WHAT THE TASK ASKS: Copy the records verbatim, from the line containing "At what coordinates should I click to accomplish: Switch" through the end of the records, including both ends.

MATERIAL PROVIDED:
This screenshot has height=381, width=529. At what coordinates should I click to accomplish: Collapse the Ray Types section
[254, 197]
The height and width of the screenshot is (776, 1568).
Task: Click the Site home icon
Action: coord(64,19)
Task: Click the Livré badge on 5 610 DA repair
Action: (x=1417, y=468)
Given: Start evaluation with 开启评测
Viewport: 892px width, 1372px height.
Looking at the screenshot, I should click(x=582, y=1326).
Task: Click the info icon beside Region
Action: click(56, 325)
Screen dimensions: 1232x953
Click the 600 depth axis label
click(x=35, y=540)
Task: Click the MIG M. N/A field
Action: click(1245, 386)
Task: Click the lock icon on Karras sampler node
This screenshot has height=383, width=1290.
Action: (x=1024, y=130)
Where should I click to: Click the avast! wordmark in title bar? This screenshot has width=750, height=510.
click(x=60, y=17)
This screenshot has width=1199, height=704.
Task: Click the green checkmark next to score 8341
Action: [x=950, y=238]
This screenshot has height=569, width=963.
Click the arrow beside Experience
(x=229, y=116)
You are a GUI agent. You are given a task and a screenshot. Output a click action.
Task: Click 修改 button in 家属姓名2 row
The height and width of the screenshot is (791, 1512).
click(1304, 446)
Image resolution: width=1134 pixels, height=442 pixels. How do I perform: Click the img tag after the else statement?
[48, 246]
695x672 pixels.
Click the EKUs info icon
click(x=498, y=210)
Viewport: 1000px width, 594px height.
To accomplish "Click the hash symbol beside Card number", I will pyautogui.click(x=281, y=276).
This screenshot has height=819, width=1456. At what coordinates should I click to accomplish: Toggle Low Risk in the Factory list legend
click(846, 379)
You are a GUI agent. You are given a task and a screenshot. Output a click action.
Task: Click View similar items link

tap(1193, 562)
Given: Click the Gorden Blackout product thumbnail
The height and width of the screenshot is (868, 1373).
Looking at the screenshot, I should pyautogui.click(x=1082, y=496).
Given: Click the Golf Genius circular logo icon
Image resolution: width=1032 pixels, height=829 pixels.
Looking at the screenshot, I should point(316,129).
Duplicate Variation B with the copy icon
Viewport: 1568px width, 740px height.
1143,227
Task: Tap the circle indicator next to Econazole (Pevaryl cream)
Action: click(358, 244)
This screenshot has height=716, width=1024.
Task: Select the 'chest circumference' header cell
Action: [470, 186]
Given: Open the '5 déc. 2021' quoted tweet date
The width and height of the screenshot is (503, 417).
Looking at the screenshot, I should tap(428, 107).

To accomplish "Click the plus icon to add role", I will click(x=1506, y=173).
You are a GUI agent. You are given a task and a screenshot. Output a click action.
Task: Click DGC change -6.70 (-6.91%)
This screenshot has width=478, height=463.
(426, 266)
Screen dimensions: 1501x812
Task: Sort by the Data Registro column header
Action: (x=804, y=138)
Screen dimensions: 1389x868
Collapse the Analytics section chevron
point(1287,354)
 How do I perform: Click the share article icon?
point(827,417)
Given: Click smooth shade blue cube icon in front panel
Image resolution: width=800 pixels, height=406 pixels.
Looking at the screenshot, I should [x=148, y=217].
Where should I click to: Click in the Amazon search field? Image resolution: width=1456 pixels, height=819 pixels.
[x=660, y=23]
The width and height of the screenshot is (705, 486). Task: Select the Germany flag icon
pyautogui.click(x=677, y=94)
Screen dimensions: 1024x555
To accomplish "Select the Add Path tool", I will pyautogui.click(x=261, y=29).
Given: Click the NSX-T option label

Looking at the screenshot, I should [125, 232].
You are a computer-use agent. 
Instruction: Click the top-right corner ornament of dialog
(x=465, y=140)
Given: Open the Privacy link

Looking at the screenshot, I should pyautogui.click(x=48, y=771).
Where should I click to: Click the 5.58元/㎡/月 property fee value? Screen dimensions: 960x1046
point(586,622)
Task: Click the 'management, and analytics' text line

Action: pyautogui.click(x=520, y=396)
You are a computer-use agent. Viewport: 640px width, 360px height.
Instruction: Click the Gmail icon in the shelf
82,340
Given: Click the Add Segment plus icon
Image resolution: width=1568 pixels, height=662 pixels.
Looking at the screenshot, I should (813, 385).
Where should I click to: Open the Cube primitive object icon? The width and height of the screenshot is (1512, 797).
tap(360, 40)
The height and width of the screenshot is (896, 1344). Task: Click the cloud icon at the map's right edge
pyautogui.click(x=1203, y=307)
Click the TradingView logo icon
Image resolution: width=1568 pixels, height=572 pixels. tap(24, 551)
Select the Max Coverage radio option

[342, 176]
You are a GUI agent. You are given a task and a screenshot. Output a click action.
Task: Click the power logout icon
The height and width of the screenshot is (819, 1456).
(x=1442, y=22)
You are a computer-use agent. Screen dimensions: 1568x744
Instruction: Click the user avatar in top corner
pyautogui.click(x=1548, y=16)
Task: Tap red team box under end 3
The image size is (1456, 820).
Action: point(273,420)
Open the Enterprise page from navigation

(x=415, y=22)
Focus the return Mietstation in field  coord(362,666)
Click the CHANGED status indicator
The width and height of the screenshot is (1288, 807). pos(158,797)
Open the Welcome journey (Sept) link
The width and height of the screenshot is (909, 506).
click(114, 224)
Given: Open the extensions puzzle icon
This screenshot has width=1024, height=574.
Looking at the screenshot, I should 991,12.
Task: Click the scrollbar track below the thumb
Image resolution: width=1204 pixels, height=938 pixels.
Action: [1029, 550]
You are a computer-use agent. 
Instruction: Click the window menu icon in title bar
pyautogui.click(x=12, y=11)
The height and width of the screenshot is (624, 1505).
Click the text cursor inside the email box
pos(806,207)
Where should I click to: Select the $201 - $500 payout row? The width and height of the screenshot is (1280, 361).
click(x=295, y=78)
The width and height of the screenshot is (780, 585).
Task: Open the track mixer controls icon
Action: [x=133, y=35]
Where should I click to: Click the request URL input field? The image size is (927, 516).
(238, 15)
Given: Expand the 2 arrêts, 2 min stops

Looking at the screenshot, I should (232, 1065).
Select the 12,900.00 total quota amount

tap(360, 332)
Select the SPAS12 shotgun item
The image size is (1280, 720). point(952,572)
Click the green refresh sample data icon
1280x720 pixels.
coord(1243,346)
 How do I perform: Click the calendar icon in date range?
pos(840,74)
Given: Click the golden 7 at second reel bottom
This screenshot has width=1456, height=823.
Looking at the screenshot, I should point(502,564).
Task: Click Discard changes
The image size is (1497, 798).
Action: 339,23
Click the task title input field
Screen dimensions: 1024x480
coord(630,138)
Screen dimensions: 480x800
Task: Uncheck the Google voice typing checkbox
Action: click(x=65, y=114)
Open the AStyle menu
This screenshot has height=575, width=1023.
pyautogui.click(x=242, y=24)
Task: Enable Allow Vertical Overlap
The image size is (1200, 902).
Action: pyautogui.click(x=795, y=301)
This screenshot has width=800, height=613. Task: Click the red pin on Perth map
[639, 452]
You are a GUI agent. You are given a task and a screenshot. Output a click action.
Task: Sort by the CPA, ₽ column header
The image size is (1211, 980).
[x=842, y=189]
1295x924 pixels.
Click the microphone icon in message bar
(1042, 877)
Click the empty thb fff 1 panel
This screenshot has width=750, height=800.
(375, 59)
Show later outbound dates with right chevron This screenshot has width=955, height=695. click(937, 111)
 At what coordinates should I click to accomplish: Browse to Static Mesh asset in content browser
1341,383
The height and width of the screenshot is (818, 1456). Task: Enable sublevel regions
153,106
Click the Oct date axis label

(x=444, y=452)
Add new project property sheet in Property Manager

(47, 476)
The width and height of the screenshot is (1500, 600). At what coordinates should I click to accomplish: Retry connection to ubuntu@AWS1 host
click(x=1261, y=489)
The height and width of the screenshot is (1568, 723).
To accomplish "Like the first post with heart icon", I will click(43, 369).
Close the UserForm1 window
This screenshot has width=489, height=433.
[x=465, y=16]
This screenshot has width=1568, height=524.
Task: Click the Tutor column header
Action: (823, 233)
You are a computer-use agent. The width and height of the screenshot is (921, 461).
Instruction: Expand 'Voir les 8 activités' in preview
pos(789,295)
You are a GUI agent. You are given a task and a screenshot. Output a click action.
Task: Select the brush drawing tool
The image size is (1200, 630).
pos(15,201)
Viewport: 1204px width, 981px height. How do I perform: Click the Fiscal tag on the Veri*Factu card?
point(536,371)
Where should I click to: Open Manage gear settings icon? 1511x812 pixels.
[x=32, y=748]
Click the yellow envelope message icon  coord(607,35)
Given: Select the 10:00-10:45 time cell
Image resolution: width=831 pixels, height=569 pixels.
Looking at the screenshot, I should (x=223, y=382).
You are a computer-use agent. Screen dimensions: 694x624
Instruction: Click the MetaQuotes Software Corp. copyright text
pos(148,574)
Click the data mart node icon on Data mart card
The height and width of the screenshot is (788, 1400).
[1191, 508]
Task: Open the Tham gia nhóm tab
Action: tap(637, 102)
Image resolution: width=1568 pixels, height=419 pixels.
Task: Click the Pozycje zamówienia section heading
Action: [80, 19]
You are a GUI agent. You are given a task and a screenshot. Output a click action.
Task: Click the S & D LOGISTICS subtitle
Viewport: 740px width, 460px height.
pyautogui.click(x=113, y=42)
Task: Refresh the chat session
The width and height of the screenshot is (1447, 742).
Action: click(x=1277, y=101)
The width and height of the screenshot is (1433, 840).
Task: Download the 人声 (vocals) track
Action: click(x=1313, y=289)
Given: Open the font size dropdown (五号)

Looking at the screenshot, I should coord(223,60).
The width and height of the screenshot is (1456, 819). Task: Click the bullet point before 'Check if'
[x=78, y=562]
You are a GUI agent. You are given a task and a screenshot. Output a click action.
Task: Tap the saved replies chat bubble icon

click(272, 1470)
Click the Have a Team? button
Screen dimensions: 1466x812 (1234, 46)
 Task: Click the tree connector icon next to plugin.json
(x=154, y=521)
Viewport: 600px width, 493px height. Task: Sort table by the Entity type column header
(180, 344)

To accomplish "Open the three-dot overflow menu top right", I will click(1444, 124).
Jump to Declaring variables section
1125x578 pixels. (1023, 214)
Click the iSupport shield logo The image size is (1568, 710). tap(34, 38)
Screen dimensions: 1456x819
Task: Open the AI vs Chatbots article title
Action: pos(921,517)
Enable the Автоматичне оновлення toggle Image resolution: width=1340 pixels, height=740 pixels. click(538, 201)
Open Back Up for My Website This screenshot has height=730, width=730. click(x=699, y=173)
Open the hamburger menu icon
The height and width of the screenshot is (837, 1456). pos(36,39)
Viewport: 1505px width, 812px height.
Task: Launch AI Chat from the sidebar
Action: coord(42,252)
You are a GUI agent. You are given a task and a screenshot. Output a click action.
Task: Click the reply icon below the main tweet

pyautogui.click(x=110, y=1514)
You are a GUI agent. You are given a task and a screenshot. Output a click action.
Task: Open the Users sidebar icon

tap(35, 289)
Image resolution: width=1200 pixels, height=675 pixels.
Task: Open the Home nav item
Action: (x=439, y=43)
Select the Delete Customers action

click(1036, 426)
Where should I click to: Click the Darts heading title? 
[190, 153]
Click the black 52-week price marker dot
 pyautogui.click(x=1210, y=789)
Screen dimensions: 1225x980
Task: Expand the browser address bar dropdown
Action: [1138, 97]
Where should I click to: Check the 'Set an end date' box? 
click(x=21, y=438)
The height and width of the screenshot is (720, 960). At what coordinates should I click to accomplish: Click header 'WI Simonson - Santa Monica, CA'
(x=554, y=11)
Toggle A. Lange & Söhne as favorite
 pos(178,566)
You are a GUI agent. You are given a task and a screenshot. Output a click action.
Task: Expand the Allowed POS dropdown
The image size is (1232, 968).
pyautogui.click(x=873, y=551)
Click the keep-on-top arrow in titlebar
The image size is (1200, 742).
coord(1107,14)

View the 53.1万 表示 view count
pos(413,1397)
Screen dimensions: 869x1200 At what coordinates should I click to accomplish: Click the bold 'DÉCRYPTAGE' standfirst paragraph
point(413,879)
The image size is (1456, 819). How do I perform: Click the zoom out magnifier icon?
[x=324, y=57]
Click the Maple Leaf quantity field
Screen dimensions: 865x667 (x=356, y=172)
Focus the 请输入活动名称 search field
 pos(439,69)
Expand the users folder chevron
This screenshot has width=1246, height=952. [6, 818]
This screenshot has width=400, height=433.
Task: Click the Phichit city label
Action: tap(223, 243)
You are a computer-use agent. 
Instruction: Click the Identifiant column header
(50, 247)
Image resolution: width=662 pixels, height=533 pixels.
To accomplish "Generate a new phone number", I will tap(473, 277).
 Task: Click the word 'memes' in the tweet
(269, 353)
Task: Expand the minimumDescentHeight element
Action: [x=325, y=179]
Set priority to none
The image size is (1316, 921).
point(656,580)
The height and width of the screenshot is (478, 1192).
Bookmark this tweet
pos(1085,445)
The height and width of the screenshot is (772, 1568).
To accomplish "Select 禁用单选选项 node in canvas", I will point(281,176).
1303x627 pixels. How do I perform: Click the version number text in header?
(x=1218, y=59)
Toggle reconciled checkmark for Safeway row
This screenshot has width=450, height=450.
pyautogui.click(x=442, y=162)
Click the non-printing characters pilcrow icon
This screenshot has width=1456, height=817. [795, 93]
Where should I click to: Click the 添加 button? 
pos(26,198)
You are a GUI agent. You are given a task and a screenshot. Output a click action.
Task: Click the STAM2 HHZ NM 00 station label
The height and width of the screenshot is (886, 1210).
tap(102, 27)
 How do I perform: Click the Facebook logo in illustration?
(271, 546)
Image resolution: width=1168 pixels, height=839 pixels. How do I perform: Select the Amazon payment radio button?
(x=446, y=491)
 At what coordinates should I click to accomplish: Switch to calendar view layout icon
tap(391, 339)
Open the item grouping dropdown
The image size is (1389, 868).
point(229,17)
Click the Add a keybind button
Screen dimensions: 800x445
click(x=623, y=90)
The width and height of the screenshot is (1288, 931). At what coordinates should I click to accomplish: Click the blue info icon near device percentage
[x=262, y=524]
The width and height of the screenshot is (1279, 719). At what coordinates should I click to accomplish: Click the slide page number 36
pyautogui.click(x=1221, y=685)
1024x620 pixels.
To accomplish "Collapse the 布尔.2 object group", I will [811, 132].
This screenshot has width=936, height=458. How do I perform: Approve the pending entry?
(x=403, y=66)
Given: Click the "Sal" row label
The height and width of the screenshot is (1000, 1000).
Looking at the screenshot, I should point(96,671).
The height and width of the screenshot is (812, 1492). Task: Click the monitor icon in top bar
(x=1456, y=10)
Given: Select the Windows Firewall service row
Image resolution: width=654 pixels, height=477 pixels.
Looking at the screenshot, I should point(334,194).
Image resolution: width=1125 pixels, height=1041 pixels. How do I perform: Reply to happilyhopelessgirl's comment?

ANSWER TO THIS TASK:
 At what coordinates should I click to accomplish: Switch to calendar view layout icon
tap(391, 339)
Open the item grouping dropdown
The image size is (1389, 868).
point(229,17)
Click the Add a keybind button
Screen dimensions: 800x445
click(x=623, y=90)
The width and height of the screenshot is (1288, 931). At what coordinates should I click to accomplish: Click the blue info icon near device percentage
[x=262, y=524]
The width and height of the screenshot is (1279, 719). At what coordinates should I click to accomplish: Click the slide page number 36
pyautogui.click(x=1221, y=685)
1024x620 pixels.
To accomplish "Collapse the 布尔.2 object group", I will [811, 132].
This screenshot has width=936, height=458. How do I perform: Approve the pending entry?
(x=403, y=66)
Given: Click the "Sal" row label
The height and width of the screenshot is (1000, 1000).
Looking at the screenshot, I should point(96,671).
The height and width of the screenshot is (812, 1492). Task: Click the monitor icon in top bar
(x=1456, y=10)
Given: Select the Windows Firewall service row
Image resolution: width=654 pixels, height=477 pixels.
Looking at the screenshot, I should point(334,194).
Image resolution: width=1125 pixels, height=1041 pixels. How do I perform: Reply to happilyhopelessgirl's comment?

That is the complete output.